§ Trecho citado:

Por Venício Lima Observatório da Imprensa
Tão
logo as pesquisas revelaram que uma das candidatas à presidência da
República havia atingido índices de intenção de voto difíceis de serem
revertidos, e que os resultados indicavam a possibilidade de decisão
ainda no primeiro turno, a grande mídia e seus "formadores de opinião"
reagiram prontamente. Insistiram eles que fatos novos poderiam ocorrer
e que ainda era muito cedo para cantar vitória.
Um exemplo: sob o título "Festa na véspera", a principal colunista de economia do jornal O Globo escreveu em sua coluna "Panorama Econômico" do dia 31 de agosto:
"Então
é isso? Uma eleição cuja campanha começou antes da hora acabou antes
que os votos sejam depositados na urna? (...) Fala-se do futuro como
inexorável. O quadro está amplamente favorável a Dilma Rousseff, mas é
preciso ter respeito pelo processo eleitoral. Se pesquisa fosse voto,
era bem mais simples e barato escolher o governante."
Simultaneamente,
a poucas semanas do primeiro turno das eleições, os jornalões, a
principal revista semanal e a principal rede de televisão abriram
fartos espaços para a divulgação de "escândalos" com a óbvia intenção
de atingir a reputação pública da candidata favorita.
O
primeiro, diz respeito a vazamento de informações sigilosas da Receita
Federal ocorridos em setembro de 2009 [antes, portanto, da escolha
oficial dos candidatos e do início da campanha eleitoral]. O
"escândalo" foi imediatamente comparado com o caso Watergate, que levou
à renúncia o presidente dos EUA Richard Nixon, em 1974, e também à
prisão de integrantes do PT em hotel de São Paulo, em 2006. A narrativa
midiática logo passou a referir-se a ele como "Aloprados II" e/ou
"Receitagate".
O segundo, que surge tão logo o primeiro parece
não ter atingido os objetivos esperados, faz um incrível malabarismo ao
tentar incriminar a candidata favorita através de ações de lobby e
tráfico de influência atribuídos ao filho de sua ex-auxiliar. Um
exemplo: a manchete de primeira página da Folha de S.Paulo de domingo (12/9): "Filho do braço direito de Dilma atua como lobista".
O que estaria acontecendo na grande mídia brasileira?
Controle e dinâmica Em abril de 2006, no correr da "crise do mensalão", escrevi neste Observatório [ver "Escândalos midiáticos no tempo e no espaço"]
sobre o conceito de "escândalo político midiático" (EPM) desenvolvido
pelo professor da Universidade de Cambridge, na Inglaterra, John B.
Thompson, em seu aclamado O escândalo político – Poder e visibilidade na era da mídia (Vozes, 1ª edição, 2002).

§ Material apresentado:

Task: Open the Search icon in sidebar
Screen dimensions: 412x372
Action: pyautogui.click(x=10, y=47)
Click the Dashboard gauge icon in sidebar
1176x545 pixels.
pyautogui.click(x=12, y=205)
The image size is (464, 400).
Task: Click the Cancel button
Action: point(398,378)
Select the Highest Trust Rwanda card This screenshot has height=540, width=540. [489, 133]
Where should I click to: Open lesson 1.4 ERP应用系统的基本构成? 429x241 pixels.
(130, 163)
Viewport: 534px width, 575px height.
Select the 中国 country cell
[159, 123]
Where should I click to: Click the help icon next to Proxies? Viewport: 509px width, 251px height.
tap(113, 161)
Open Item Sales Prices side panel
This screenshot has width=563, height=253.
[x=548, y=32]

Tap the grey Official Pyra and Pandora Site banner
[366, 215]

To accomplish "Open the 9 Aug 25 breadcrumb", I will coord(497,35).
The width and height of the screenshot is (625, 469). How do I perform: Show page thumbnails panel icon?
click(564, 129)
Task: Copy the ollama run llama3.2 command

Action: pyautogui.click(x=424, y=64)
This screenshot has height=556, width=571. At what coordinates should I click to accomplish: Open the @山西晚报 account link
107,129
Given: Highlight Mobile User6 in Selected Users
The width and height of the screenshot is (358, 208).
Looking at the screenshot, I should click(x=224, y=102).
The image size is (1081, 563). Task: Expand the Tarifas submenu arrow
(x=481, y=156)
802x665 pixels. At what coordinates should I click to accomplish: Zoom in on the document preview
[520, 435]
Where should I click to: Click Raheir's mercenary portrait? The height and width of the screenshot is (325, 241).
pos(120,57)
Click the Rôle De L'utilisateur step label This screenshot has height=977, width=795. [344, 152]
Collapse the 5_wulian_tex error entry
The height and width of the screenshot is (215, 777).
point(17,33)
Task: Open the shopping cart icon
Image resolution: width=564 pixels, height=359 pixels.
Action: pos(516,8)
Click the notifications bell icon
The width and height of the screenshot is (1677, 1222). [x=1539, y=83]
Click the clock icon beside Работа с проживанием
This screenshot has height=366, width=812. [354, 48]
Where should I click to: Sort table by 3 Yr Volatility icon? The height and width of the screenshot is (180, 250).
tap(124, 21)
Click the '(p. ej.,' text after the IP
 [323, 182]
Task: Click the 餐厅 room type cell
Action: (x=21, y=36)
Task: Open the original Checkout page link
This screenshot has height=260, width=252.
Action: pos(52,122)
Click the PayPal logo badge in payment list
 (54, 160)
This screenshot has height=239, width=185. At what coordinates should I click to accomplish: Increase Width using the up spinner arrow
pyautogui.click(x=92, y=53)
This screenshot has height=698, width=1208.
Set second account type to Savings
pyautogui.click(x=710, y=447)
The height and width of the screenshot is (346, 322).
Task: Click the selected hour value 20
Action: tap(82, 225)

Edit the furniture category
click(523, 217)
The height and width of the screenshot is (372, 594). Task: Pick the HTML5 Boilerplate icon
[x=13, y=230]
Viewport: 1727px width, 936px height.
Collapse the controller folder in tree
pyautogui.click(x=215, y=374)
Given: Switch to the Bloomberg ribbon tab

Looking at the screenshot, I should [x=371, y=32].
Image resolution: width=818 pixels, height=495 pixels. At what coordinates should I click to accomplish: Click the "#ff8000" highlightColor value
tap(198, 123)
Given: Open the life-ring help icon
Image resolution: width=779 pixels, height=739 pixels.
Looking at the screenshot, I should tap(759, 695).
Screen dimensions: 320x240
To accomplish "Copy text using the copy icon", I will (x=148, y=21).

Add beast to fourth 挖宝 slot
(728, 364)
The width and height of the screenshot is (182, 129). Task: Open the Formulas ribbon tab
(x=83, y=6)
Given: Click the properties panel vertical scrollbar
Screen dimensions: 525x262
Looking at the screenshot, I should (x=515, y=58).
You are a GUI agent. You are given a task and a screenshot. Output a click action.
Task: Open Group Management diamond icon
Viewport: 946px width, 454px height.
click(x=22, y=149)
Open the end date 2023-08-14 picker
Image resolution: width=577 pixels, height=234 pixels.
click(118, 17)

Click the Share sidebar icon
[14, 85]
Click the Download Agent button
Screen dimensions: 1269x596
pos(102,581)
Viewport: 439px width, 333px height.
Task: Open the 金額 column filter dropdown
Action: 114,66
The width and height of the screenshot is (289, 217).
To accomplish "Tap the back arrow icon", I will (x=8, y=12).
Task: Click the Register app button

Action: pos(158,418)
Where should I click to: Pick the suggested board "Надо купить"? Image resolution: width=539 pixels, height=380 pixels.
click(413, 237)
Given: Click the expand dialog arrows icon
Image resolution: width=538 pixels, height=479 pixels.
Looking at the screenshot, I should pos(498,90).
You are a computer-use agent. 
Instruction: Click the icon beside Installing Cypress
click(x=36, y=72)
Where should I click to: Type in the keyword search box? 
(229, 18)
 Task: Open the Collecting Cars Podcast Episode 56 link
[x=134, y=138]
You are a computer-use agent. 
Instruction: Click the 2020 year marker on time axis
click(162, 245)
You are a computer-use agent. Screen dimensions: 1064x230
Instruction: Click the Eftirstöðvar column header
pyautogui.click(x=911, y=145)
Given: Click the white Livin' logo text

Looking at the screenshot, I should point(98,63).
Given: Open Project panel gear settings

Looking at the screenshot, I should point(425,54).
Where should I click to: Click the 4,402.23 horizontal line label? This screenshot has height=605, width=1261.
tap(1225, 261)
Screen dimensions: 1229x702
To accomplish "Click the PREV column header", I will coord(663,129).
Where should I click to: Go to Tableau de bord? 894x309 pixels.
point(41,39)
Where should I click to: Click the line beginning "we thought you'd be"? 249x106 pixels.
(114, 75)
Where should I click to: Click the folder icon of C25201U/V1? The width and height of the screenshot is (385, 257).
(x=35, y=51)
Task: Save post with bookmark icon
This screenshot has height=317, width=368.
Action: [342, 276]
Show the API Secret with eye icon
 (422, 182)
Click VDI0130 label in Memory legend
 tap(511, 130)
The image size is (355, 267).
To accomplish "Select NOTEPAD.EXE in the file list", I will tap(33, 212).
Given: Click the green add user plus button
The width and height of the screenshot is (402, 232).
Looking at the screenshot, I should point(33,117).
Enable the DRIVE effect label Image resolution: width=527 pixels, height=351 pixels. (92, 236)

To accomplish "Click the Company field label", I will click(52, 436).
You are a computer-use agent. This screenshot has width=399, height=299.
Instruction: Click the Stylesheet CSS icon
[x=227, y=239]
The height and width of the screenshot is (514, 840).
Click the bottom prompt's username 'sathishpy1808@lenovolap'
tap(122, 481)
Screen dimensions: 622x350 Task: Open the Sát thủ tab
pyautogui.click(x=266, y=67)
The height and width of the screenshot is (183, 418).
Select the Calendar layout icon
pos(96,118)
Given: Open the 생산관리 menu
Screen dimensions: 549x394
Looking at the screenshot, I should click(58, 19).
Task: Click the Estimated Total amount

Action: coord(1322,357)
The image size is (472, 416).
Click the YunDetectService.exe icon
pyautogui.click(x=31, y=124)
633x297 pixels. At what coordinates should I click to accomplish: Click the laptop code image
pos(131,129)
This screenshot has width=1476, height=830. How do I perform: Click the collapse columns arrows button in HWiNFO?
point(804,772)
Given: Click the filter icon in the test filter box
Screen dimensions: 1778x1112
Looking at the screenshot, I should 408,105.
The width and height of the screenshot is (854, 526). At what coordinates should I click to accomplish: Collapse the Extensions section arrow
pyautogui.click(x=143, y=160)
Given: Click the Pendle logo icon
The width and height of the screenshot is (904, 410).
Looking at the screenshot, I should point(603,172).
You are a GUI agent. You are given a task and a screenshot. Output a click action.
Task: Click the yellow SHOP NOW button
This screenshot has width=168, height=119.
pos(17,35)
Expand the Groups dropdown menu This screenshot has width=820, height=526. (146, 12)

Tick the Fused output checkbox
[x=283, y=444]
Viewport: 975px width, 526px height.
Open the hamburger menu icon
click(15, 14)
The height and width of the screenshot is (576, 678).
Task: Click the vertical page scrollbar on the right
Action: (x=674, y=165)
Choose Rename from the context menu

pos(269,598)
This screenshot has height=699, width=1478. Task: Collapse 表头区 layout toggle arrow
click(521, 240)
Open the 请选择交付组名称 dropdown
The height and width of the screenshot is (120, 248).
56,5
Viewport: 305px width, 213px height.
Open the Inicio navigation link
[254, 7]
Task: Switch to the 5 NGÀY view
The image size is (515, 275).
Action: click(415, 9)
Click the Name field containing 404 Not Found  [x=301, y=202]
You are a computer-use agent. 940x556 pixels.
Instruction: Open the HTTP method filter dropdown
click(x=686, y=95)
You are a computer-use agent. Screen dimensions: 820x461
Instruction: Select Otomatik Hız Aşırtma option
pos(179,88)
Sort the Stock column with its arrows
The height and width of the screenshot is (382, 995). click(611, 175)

§ Enunciado do exercício:
Retome o texto sobre a cobertura da grande mídia na eleição presidencial e continue a escrita a partir da última frase apresentada.

§ Resposta escrita:
O momento é oportuno para retomar os ensinamentos de Thompson.
Os
EPM surgem historicamente no contexto do chamado jornalismo
investigativo, combinado com o crescimento da mídia de massa e a
disseminação das tecnologias de informação e comunicação. E, sobretudo,
no quadro das profundas transformações que ocorreram na natureza do
processo político, ainda dependente, em grande parte, da mídia
tradicional. Envolve indivíduos ou ações situados dentro de um campo
ligado à aquisição e ao exercício do poder político através do uso,
dentre outros, do poder simbólico. Fundamentalmente, o exercício do
poder político depende do uso do poder simbólico para cultivar e
sustentar a crença na legitimidade.
O poder simbólico, por sua
vez, refere-se à capacidade de intervir no curso dos acontecimentos, de
influenciar as ações e crenças de outros e também de criar
acontecimentos, através da produção e transmissão de formas simbólicas.
Para exercer esse poder, é necessário a utilização de vários tipos de
recursos, mas, basicamente, usar a grande mídia, que produz e transmite
capital simbólico – vale dizer, controla a visibilidade pública. A
reputação, por exemplo, é um aspecto do capital simbólico, atributo de
um indivíduo ou de uma instituição. O que está em jogo, portanto, num
EPM é o capital simbólico do político, sobretudo sua reputação.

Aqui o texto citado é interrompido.